Michelle was almost laughing now as she glanced up, her fair face looking quite roguish under her black hood, her eyes dancing as they met Roger’s, which were comically serious.
The dark rain was still pouring, and it dripped upon his bare brown head, with his long curls on his shoulders, and shone upon his sun-browned, vivid face, as he held his hat to protect her from the rain. He kept on gravely,—
“When I came to St. Germains I began to see—well, as you have said, what prayer was not. I could not give thanks for the loss of my estate, as the King does daily for the loss of his three kingdoms. His Majesty thinks he led a wicked life in his youth, especially in breaking his vows of fidelity to his wife,—a most heinous sin, I take it,” Roger added boldly, desiring the approval of the lady in whose sweet company he was at that moment; “but I reckon myself to have led a clean and gentlemanly life when I was in the enjoyment of Egremont. Most of my sins came from the losing of it; so I have no reason to give thanks for that loss. But of late when I go into a church or a chapel, and kneel down to pray, I think less of my grievances, and more of the perfections of the good God. My injuries seem but small to what Christ endured. I am far, very far off from praying well, but I do not pray so ill as I once did—and oh, mademoiselle, what a fool you must think me for telling you all this!”
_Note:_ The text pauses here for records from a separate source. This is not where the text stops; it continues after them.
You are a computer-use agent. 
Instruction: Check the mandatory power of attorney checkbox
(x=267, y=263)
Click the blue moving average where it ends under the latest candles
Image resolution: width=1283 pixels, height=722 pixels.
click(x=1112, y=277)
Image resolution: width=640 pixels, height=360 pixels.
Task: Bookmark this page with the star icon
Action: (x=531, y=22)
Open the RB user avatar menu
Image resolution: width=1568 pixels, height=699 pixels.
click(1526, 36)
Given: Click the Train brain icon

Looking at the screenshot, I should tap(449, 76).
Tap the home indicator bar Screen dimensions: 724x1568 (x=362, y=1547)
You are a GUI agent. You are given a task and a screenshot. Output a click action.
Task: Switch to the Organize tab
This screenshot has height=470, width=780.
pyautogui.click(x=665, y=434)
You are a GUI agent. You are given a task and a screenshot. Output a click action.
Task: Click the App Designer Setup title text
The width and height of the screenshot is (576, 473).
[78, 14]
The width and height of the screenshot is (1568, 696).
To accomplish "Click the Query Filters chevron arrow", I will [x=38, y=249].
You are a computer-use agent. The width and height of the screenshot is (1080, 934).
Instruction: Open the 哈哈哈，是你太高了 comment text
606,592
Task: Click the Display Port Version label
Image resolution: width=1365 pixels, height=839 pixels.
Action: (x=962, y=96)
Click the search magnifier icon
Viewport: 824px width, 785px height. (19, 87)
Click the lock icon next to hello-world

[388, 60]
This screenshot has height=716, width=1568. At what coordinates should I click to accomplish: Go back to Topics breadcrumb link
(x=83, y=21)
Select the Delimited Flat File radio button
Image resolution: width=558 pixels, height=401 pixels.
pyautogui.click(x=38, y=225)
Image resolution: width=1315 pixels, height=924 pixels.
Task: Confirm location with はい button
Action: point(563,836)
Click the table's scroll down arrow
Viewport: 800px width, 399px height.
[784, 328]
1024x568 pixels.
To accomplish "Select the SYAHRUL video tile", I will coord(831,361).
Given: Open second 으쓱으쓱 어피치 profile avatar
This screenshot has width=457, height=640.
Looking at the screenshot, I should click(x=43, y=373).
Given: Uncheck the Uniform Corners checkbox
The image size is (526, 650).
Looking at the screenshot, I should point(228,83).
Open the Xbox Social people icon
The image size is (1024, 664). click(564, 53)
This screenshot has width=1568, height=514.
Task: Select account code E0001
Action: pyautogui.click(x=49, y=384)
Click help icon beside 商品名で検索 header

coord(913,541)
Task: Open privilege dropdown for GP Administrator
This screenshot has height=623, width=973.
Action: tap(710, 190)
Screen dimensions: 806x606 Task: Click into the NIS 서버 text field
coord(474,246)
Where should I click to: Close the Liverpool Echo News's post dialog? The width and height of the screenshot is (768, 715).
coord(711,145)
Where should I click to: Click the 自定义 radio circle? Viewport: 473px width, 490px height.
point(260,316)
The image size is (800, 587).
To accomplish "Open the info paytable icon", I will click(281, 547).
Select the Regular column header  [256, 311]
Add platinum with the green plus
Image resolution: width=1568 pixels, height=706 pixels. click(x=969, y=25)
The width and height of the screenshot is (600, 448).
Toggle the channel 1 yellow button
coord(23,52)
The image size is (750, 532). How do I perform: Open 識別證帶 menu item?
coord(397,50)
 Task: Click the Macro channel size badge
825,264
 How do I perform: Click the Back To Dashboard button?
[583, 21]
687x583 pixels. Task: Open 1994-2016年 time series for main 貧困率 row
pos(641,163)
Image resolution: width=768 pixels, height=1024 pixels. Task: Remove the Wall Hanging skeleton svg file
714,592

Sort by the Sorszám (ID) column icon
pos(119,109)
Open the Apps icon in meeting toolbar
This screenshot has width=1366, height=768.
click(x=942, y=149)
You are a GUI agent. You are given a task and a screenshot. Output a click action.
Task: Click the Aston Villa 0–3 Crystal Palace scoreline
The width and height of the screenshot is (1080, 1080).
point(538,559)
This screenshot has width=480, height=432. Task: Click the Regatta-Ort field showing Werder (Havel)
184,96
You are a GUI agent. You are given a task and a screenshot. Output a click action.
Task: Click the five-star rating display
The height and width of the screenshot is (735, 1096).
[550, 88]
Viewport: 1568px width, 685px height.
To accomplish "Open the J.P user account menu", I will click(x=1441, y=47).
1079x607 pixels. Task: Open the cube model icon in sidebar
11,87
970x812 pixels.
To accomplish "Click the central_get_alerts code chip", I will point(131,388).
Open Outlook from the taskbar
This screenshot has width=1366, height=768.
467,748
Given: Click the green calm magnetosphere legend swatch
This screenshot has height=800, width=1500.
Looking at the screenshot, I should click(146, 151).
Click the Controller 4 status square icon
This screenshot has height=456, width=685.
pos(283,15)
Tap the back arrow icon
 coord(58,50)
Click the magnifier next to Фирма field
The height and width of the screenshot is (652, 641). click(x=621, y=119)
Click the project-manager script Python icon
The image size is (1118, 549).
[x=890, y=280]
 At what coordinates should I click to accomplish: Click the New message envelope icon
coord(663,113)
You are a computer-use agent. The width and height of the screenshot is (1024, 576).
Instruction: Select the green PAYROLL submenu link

“Not at all,” answered Michelle, in a soft, low voice. They were then passing through a public square, under trees which shielded them a little from the rain, and they seemed alone and far from the rest of the world. “All human beings, I know, go along the road you have described—women, more than men; for we lead such interior lives, we dwell so much with our thoughts and our feelings and our prayers, that they are more to us than the same things are to men. All I ask for now is that, knowing my duty, I may do it, that no human being may ever be wronged by me, no matter how great my malice against him may be, and that I may have the privilege to suffer in place of those whom I love.”
“And whom do you love as much as that, mademoiselle?” suddenly asked Roger.
Michelle looked at him with startled eyes. She stopped still in the path. Roger, his eyes fixed on her, read her like an open book. Whom, indeed, did she love? She had neither father nor mother, brother nor sister. The tie was strong between Madame de Beaumanoir and herself despite their unlikeness—there had been kindness on the one side, gratitude on the other; but not the affection which asks to be sacrificed for the beloved object. There was François, a good fellow, and she had friends, but—
“I perceive,” she said presently, “that I have deceived myself. I am poorer than I thought.”
“You mean, mademoiselle,” said Roger, deferentially, “that some day you hope to love so deeply and truly that you can in truth make that prayer to suffer.”
“No,” replied Michelle, quietly, and walking on, “I neither hope nor expect that. My prayer was foolish and insincere,—far more foolish and insincere than any prayer you ever made in your life.”
They walked on without uttering a word more. The morning, dark and dismal before, seemed to have grown a thousand times worse to Roger Egremont. Châlons he thought the dirtiest town in the world; he wondered the King did not make the citizens keep it cleaner. A man was a fool to let the love of a woman lodge in his heart,—to be made wretched one moment by a chance word and joyful the next, for nothing at all. Thus, discontented and unhappy, he reached the inn. Michelle disappeared to change her wet clothes. François, meeting him in the courtyard, said that Madame de Beaumanoir would not start until the weather cleared.